And, If you succeed, what stops this from becoming evil after all? Writing "Don't be evil" helps, but it's not enough.

How are you going to make money off of this? Without money there is a real risk of something slowly dying out.

Good luck!

As for "Don't Be Evil" -- this is something I am concerned about.

  1. Methods of monetization must be as closely aligned with positive outcomes for the end user as possible. From what I hear, Vanguard is a great model for doing this well. I haven't yet studied the specifics.
  2. There must be a moat that prevents less scrupulous companies from growing faster with a copycat product. One method is to be to be donation-driven, or funded by the government. Another would be solid branding that educates as to why other monetization models aren't a good idea. This last one feels weaker, though.

Thoughts on any of this is welcome!

Thank you for the questions and feedback, Bastiaan!

I'll answer your question about the MVP / and money together; here is a yet-untested problem to solve:

People are spending hours per day on their phones; falling asleep with them; this disrupts their sleep, productivity, and their relationships.

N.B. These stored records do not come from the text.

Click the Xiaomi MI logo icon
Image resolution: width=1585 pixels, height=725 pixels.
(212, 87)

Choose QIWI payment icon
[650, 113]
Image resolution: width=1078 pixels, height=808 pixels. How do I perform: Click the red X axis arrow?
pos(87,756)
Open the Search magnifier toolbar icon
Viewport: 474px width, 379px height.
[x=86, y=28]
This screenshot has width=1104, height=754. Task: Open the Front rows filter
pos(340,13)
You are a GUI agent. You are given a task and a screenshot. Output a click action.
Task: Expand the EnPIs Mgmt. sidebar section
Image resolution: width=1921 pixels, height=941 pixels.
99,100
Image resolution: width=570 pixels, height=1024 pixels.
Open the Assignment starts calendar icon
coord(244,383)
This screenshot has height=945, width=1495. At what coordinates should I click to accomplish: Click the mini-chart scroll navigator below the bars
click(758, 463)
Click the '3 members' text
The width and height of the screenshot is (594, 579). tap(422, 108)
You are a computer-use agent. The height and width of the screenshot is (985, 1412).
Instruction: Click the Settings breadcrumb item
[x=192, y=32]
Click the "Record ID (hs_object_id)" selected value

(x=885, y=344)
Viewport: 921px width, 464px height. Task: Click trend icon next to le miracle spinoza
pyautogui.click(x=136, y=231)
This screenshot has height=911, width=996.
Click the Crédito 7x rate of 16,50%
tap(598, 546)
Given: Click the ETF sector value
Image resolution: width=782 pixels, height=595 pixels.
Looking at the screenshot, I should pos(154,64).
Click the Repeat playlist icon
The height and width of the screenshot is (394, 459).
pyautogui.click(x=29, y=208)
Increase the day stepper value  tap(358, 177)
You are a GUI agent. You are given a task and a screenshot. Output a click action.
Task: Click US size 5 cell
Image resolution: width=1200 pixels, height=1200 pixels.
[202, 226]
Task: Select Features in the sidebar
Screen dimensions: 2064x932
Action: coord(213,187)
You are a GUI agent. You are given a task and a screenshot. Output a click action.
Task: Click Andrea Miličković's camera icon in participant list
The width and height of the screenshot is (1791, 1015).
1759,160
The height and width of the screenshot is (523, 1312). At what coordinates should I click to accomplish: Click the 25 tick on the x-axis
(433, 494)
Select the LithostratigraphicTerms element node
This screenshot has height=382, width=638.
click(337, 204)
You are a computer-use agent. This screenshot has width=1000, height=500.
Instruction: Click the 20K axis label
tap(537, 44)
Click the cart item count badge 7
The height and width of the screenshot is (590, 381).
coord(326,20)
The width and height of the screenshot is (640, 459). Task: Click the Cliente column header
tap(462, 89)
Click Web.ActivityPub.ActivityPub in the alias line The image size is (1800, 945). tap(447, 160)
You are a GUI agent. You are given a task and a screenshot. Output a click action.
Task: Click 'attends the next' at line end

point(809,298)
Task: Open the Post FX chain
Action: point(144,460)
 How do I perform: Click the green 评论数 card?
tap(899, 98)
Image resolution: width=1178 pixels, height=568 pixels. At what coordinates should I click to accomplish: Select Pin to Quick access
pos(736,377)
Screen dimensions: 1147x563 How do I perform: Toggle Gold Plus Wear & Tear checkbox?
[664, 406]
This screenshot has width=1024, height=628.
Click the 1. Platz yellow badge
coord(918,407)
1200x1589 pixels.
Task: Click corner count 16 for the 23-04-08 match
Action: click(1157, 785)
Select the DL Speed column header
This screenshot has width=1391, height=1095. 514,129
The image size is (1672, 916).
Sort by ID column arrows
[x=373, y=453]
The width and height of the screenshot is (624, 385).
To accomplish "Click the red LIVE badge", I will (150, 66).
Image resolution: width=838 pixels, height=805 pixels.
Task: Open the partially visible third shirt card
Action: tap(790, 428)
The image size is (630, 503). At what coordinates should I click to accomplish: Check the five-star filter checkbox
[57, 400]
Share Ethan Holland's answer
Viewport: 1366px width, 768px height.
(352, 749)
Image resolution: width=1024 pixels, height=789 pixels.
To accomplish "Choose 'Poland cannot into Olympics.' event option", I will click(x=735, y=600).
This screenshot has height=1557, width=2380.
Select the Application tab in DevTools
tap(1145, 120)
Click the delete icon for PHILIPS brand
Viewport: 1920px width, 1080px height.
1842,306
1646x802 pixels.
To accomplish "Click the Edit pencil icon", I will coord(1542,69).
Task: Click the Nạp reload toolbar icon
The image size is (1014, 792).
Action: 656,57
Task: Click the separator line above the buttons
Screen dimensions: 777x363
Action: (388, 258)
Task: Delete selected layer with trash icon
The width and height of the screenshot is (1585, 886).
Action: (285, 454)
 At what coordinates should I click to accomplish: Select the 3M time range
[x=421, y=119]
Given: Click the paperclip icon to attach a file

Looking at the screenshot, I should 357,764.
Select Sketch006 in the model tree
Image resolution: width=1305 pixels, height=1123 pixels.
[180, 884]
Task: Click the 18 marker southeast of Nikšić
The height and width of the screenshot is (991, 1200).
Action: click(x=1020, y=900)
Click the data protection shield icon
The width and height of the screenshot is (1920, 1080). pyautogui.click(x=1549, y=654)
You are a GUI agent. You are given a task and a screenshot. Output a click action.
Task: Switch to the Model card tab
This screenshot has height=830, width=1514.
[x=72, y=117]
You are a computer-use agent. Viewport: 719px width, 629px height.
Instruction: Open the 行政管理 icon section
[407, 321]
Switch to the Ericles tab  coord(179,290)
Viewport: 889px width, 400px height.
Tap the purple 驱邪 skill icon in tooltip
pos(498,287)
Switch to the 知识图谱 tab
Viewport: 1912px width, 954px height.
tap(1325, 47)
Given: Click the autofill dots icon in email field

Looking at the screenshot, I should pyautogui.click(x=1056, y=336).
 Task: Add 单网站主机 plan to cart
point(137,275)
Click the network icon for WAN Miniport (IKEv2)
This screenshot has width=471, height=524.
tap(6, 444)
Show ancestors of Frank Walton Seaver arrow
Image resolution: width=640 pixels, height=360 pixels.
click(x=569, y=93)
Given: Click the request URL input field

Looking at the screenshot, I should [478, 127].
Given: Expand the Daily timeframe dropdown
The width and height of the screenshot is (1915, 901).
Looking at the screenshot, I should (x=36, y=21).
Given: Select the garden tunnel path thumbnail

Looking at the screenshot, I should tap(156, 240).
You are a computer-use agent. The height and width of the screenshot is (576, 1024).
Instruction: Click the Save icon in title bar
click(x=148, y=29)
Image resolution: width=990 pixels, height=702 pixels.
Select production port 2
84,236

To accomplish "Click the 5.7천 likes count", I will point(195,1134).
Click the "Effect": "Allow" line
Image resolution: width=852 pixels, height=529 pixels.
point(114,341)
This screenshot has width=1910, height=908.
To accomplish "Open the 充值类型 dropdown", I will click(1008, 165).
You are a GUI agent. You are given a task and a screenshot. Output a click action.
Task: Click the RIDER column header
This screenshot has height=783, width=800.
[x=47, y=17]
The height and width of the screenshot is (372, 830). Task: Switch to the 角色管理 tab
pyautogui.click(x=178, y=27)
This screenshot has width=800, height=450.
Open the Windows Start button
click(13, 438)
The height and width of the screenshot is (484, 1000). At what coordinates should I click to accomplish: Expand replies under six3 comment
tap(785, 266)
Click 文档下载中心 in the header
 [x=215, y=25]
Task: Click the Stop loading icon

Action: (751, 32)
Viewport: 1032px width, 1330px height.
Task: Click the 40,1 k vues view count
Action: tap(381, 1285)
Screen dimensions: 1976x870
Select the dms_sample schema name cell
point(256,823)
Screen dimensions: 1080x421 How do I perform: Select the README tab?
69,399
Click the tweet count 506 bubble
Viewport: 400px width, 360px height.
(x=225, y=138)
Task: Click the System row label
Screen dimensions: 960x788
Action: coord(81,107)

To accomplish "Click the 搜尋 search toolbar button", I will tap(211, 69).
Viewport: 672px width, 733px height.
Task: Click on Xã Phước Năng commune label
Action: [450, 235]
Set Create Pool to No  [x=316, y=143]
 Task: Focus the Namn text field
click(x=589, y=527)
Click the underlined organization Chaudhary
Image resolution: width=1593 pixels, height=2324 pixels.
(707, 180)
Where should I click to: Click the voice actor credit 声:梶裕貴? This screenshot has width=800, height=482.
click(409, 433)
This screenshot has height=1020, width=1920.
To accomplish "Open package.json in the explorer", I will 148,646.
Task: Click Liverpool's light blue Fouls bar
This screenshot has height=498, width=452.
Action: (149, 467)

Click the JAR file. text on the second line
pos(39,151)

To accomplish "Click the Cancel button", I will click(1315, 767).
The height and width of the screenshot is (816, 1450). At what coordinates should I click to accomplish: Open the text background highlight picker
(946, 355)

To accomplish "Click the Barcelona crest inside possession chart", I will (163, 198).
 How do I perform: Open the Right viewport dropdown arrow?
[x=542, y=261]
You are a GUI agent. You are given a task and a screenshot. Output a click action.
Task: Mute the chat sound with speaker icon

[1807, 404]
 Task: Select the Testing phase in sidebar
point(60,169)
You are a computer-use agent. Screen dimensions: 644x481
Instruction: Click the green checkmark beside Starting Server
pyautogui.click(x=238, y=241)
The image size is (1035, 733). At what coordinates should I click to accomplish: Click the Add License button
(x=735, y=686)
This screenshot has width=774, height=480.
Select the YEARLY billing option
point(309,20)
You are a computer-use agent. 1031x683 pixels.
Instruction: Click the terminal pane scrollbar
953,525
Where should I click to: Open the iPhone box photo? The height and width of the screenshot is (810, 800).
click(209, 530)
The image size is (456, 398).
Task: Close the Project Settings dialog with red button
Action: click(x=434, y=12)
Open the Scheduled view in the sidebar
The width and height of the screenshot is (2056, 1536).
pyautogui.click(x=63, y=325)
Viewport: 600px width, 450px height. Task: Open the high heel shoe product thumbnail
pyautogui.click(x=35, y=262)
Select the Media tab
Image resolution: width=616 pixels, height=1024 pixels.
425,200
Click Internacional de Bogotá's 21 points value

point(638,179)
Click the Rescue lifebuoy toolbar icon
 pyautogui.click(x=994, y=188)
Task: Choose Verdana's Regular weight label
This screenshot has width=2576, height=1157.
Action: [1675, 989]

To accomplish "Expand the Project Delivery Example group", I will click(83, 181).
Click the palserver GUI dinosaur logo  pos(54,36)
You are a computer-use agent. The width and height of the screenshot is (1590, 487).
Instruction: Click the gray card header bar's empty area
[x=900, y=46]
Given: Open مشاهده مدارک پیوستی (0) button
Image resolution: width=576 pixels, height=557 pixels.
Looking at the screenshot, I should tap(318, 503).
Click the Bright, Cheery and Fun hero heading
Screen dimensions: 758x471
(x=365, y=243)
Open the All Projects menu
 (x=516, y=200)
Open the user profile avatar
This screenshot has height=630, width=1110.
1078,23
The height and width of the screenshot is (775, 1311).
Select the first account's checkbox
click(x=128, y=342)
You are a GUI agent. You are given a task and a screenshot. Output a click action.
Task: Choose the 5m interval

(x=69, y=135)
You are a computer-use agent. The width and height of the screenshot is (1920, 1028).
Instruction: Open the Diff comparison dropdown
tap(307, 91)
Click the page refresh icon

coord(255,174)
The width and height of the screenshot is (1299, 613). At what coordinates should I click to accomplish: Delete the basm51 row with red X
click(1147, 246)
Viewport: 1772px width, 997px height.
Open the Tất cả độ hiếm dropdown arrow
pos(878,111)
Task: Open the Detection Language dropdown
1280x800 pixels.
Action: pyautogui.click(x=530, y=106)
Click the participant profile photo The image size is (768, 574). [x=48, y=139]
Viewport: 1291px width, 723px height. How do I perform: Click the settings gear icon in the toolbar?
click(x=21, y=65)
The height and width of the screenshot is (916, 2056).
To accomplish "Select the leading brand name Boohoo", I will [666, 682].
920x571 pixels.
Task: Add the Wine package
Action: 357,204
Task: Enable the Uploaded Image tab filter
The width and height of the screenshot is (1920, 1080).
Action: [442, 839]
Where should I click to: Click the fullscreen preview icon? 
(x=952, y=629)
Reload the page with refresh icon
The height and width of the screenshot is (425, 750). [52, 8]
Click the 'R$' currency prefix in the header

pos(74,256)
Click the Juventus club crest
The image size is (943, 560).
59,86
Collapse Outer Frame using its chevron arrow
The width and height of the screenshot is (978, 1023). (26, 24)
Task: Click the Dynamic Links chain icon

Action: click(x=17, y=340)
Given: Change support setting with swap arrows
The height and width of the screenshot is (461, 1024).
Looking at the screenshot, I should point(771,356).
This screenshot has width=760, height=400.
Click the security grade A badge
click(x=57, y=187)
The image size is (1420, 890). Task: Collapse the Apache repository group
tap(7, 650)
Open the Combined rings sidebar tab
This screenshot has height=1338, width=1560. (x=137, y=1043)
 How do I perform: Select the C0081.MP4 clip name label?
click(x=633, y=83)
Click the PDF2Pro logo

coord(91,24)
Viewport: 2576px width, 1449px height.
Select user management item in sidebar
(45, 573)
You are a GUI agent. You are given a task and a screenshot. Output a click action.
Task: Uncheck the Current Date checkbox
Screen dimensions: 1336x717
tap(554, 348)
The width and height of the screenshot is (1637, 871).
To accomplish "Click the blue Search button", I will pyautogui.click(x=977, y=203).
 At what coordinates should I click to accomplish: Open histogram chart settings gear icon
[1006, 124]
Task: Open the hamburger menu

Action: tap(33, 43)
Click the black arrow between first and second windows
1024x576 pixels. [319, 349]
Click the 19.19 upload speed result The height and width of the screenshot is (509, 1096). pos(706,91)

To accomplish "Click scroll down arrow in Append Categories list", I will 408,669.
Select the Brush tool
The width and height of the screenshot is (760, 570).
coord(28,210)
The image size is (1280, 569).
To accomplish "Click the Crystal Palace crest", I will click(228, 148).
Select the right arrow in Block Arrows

I haven't yet looked closely at how to solve this but some approaches might be a combination of:

  • Disrupting push notifications from offending apps
  • Sending counter-push-notifications to disrupt people in flow on the offending apps
  • Selectively hiding or de-colorizing the most offending app icons
  • Gamifying or otherwise disincentivizing high phone engagement (e.g. opt-in monetary penalty, some sort of social/addiction score)
  • Teaching people skills to disengage from phones using CBT
  • Accountability partners who can see the other's engagement

 

Not only does this need to be proven to work, but they need to be self-funding, as you mentioned.

I'll have to do some research first, but I assume there are opportunities for this to be self-funded -- people do pay money for diet apps, exercise apps, and certain types of specialized phone alarms.

Specific questions I hope to answer:

Is that a typo?  Those are in no way specific.  A specific question would be to fill in the mad-lib of "I notice a common X behavior in Y situation, and I hypothesize that Z would interrupt the thoughtless process and lead to a different equilibrium".  What parts of this should I test first, and how?

Thank you for the comment, Dagon :).

I was/am looking for feedback from a high level; I want to use "nudge tech" to influence the behavior of large groups of people; I'm wondering where large projects like this might tend to fail -- one example would be groups of people could get suspicious that their data is being collected if it's not properly anonymized or provably kept on their phones.

That being said, most people I've talked with these last few days are hungry for specific examples -- I haven't done enough customer research yet to be sure, but I've shared a somewhat more specific example in another comment to Bastiaan!